◆ Exercise requirements ◆
1. Answer these questions from the pull request notes, one per line:
(a) Which issue number does the pull request resolve?
(b) What value is use_safetensors left at when the pattern check silently fails?
(c) When a caller explicitly sets allow_patterns_overrides, what reason do the notes give for skipping the filter?
2. In the pull request notes, write out the stretch from "Resolves #39699" through "index is inapplicable." word for word.
━━ Text to read ━━
When a caller passes allow_patterns_overrides with a subdirectory-scoped pattern such as "talker/model*.safetensors", the pattern matches real .safetensors files on disk but corresponding pattern check silently fails, leaving use_safetensors = False. The downstream iterator to dispatch and select pt_weights_iterator on those safetensors files, causing a pickle deserialization error.

PR fix notes

PR #39700: [Bugfix] Fix model loader compare pattern for safetensors to enable subdir loading

Description (problem / solution / changelog)

Purpose

Resolves #39699

This PR fixed the exact pattern comparison of pattern == "*.safetensors" and updated the condition for the branch of filter_duplicate_safetensors_files.

Without updating the branch condition, subdirectory model with a different model index file of the root still failed to load. When a caller explicitly sets allow_patterns_overrides, skipping the filter should be reasonable: the caller has fully specified which files to load, so deduplicating against an unrelated root-level index is inapplicable.
━━━
━━ Information given ━━
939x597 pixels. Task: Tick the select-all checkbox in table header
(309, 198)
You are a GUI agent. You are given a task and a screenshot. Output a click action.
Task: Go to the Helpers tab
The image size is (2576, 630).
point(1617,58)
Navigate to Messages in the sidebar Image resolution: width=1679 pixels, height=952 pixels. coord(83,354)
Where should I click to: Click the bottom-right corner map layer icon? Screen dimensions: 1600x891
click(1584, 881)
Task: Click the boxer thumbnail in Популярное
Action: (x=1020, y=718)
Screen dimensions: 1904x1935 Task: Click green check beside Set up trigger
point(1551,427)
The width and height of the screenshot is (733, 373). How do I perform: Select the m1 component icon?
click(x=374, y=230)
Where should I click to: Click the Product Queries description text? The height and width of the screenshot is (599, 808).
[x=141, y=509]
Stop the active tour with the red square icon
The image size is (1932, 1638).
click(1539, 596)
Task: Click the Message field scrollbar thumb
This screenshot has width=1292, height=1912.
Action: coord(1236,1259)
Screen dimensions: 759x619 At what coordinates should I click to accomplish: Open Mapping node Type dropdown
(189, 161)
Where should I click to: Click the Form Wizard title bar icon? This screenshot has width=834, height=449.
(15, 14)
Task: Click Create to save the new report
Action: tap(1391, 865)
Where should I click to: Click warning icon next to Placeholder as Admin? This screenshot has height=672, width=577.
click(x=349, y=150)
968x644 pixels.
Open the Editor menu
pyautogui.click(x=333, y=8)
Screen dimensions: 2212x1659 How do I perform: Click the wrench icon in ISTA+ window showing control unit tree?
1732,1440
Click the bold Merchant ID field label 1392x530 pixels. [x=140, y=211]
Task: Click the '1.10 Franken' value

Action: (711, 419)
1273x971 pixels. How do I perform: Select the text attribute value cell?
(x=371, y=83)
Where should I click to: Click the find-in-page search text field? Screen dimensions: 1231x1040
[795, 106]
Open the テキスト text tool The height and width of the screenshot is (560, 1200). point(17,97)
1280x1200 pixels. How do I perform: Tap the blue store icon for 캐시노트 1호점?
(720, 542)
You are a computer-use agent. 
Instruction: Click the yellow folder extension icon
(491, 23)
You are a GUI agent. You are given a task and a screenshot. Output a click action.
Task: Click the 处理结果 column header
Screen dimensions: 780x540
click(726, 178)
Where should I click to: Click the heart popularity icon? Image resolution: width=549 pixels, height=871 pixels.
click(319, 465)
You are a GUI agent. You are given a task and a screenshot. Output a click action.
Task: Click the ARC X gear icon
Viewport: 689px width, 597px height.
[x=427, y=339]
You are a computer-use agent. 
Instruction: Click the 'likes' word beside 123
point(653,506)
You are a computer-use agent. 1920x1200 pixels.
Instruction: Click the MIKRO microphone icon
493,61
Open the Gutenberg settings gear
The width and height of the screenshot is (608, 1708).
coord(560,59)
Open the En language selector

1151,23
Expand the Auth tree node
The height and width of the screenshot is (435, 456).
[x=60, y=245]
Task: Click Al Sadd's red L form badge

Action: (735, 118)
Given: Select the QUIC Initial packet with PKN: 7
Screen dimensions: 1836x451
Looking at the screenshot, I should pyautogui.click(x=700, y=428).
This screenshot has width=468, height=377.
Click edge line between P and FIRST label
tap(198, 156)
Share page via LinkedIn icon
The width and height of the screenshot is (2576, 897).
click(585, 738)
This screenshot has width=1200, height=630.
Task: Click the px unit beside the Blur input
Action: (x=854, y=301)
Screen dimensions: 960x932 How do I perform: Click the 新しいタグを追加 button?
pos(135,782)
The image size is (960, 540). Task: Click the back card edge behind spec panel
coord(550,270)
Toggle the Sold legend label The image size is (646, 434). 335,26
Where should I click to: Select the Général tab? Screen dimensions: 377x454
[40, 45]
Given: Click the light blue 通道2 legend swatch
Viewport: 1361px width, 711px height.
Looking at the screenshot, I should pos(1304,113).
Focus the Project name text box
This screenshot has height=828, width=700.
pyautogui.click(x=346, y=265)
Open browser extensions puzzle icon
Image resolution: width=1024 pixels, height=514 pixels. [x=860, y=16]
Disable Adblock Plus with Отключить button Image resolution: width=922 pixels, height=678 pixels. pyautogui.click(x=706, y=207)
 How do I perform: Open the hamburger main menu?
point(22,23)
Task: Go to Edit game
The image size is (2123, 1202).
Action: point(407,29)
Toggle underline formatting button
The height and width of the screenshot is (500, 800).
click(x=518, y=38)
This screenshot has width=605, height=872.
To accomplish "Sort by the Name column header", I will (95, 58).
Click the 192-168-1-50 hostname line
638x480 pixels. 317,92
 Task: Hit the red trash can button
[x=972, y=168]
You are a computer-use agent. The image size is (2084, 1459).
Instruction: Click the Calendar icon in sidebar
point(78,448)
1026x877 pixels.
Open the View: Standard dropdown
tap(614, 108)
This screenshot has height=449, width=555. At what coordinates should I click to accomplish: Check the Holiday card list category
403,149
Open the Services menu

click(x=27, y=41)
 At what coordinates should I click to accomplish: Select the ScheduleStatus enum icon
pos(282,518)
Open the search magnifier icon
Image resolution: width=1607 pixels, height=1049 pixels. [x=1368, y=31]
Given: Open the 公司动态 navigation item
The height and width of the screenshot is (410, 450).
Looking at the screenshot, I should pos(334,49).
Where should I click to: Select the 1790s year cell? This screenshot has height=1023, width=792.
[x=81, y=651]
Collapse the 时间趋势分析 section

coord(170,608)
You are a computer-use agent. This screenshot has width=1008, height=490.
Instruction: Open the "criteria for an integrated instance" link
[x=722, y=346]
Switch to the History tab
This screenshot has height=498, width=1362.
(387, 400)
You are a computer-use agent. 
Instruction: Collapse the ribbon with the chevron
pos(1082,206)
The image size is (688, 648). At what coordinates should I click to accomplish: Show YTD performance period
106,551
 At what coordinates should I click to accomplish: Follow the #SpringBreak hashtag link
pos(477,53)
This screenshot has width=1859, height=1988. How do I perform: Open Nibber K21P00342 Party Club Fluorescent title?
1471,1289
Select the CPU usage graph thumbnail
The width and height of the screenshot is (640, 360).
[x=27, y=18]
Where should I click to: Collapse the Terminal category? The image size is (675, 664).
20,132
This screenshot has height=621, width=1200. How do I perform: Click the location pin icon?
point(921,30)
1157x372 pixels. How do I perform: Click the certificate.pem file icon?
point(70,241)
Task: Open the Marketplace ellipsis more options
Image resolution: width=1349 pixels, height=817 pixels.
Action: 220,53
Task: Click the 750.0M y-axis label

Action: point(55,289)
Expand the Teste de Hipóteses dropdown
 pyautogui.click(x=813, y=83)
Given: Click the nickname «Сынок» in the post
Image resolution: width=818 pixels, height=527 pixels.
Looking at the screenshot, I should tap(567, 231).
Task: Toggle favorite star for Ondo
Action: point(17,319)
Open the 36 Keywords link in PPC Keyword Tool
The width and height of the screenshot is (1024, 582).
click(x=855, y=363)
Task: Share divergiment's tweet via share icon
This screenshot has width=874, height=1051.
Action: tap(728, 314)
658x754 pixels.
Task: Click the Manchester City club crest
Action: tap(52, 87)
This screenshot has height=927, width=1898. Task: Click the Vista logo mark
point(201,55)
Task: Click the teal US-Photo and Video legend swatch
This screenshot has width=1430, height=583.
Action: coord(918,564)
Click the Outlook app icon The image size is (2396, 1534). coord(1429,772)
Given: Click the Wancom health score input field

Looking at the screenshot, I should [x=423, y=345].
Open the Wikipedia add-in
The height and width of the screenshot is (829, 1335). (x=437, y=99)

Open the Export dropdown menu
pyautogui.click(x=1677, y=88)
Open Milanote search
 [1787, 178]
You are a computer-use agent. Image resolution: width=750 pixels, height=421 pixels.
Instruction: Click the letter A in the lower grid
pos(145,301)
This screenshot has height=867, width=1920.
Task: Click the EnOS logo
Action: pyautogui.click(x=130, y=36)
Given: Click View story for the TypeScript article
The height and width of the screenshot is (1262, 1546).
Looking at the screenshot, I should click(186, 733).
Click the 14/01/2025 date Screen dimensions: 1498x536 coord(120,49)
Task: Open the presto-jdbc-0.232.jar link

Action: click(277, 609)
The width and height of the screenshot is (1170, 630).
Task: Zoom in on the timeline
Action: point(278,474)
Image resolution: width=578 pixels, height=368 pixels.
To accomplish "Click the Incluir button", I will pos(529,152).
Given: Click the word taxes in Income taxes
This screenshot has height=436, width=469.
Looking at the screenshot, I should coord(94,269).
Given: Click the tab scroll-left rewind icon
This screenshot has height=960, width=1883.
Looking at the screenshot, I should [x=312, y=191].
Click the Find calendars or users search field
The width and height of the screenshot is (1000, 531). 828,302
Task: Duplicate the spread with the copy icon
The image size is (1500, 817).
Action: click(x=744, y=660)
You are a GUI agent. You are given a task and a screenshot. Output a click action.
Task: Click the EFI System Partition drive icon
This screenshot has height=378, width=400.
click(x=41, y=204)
━━━
◆ Responses ◆
1.
(a) #39699
(b) False
(c) The caller has fully specified which files to load, so deduplicating against an unrelated root-level index is inapplicable.

2.
Resolves #39699

This PR fixed the exact pattern comparison of pattern == "*.safetensors" and updated the condition for the branch of filter_duplicate_safetensors_files.

Without updating the branch condition, subdirectory model with a different model index file of the root still failed to load. When a caller explicitly sets allow_patterns_overrides, skipping the filter should be reasonable: the caller has fully specified which files to load, so deduplicating against an unrelated root-level index is inapplicable.